PROVIDED INFORMATION:
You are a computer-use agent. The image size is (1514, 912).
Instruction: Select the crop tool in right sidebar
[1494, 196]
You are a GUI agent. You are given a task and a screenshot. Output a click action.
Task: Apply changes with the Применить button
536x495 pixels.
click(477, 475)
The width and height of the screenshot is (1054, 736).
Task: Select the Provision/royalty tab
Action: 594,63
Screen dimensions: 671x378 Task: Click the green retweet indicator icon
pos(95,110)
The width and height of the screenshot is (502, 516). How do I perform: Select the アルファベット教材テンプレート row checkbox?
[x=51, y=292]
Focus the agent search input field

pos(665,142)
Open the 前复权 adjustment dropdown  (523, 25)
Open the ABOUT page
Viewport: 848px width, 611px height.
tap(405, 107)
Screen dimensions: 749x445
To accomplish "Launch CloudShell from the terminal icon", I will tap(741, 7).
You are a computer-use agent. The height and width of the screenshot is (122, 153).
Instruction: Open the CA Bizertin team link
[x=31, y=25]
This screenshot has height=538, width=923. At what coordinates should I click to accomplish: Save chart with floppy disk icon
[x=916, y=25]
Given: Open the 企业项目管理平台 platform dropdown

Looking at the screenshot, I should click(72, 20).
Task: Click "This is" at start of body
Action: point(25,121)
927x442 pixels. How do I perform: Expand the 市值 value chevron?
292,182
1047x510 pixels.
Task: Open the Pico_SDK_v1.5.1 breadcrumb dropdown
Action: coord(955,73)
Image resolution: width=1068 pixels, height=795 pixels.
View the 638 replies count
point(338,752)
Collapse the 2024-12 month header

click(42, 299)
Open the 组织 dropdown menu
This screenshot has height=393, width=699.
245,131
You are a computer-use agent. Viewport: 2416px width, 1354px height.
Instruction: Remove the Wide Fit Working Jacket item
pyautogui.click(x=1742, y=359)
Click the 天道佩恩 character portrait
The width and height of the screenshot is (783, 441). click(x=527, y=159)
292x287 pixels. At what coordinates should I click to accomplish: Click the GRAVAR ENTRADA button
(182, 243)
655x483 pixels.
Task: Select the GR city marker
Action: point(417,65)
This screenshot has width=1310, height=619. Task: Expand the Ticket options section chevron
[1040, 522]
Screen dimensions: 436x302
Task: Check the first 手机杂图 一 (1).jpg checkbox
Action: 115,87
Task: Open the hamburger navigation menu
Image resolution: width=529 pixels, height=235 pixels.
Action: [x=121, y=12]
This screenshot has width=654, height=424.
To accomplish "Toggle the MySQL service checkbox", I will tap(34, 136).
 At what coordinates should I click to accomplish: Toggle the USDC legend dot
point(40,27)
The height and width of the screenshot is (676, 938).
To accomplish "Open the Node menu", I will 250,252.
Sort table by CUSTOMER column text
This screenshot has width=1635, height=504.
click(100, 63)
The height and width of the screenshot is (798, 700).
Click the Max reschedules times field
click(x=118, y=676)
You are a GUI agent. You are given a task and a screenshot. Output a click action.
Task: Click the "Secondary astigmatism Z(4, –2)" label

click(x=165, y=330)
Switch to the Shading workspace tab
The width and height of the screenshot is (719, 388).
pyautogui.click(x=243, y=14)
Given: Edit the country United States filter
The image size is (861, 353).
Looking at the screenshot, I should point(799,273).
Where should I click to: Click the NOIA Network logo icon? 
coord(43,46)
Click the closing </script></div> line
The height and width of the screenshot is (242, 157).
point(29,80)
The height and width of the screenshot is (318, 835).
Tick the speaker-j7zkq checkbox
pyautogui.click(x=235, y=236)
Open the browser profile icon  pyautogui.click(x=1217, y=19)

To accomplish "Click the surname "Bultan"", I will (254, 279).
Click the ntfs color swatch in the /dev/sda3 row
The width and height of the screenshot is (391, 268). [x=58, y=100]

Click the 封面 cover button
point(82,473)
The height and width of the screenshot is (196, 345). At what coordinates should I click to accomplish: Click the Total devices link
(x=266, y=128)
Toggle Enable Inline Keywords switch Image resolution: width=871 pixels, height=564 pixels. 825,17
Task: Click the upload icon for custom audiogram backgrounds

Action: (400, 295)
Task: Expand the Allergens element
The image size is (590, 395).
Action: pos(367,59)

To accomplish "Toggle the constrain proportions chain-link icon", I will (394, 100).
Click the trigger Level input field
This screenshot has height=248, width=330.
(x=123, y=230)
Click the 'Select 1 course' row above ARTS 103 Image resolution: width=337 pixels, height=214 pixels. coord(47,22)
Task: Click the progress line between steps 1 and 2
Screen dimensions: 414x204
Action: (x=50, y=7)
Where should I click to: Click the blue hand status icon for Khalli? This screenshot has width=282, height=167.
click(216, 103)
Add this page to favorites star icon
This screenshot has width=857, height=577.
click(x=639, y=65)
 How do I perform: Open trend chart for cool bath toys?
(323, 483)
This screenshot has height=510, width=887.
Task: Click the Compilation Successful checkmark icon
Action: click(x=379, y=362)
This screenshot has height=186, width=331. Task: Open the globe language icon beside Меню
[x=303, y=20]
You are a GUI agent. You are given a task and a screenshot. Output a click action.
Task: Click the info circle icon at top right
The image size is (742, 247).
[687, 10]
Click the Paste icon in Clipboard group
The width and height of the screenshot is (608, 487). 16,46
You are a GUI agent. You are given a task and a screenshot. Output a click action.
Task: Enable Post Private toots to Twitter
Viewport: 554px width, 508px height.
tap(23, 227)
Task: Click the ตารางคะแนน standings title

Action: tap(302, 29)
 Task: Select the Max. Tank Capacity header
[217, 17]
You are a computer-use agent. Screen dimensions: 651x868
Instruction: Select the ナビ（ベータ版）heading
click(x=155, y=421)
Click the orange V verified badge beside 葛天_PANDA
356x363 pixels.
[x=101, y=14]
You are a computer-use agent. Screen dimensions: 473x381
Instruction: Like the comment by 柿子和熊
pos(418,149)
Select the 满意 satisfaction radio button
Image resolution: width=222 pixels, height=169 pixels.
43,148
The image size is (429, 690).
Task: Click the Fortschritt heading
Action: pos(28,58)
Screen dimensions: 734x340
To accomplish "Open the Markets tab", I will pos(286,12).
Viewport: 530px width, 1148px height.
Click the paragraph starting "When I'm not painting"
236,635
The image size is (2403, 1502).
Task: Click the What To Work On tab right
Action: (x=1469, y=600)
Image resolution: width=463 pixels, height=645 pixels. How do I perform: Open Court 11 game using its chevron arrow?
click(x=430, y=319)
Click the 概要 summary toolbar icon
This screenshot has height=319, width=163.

THE TASK: Show each line of the material above where "computer" occurs.

EXERCISE RESULT:
You are a computer-use agent. The image size is (1514, 912).
You are a computer-use agent. The height and width of the screenshot is (122, 153).
You are a computer-use agent. Viewport: 2416px width, 1354px height.
You are a computer-use agent. Screen dimensions: 651x868
You are a computer-use agent. Screen dimensions: 473x381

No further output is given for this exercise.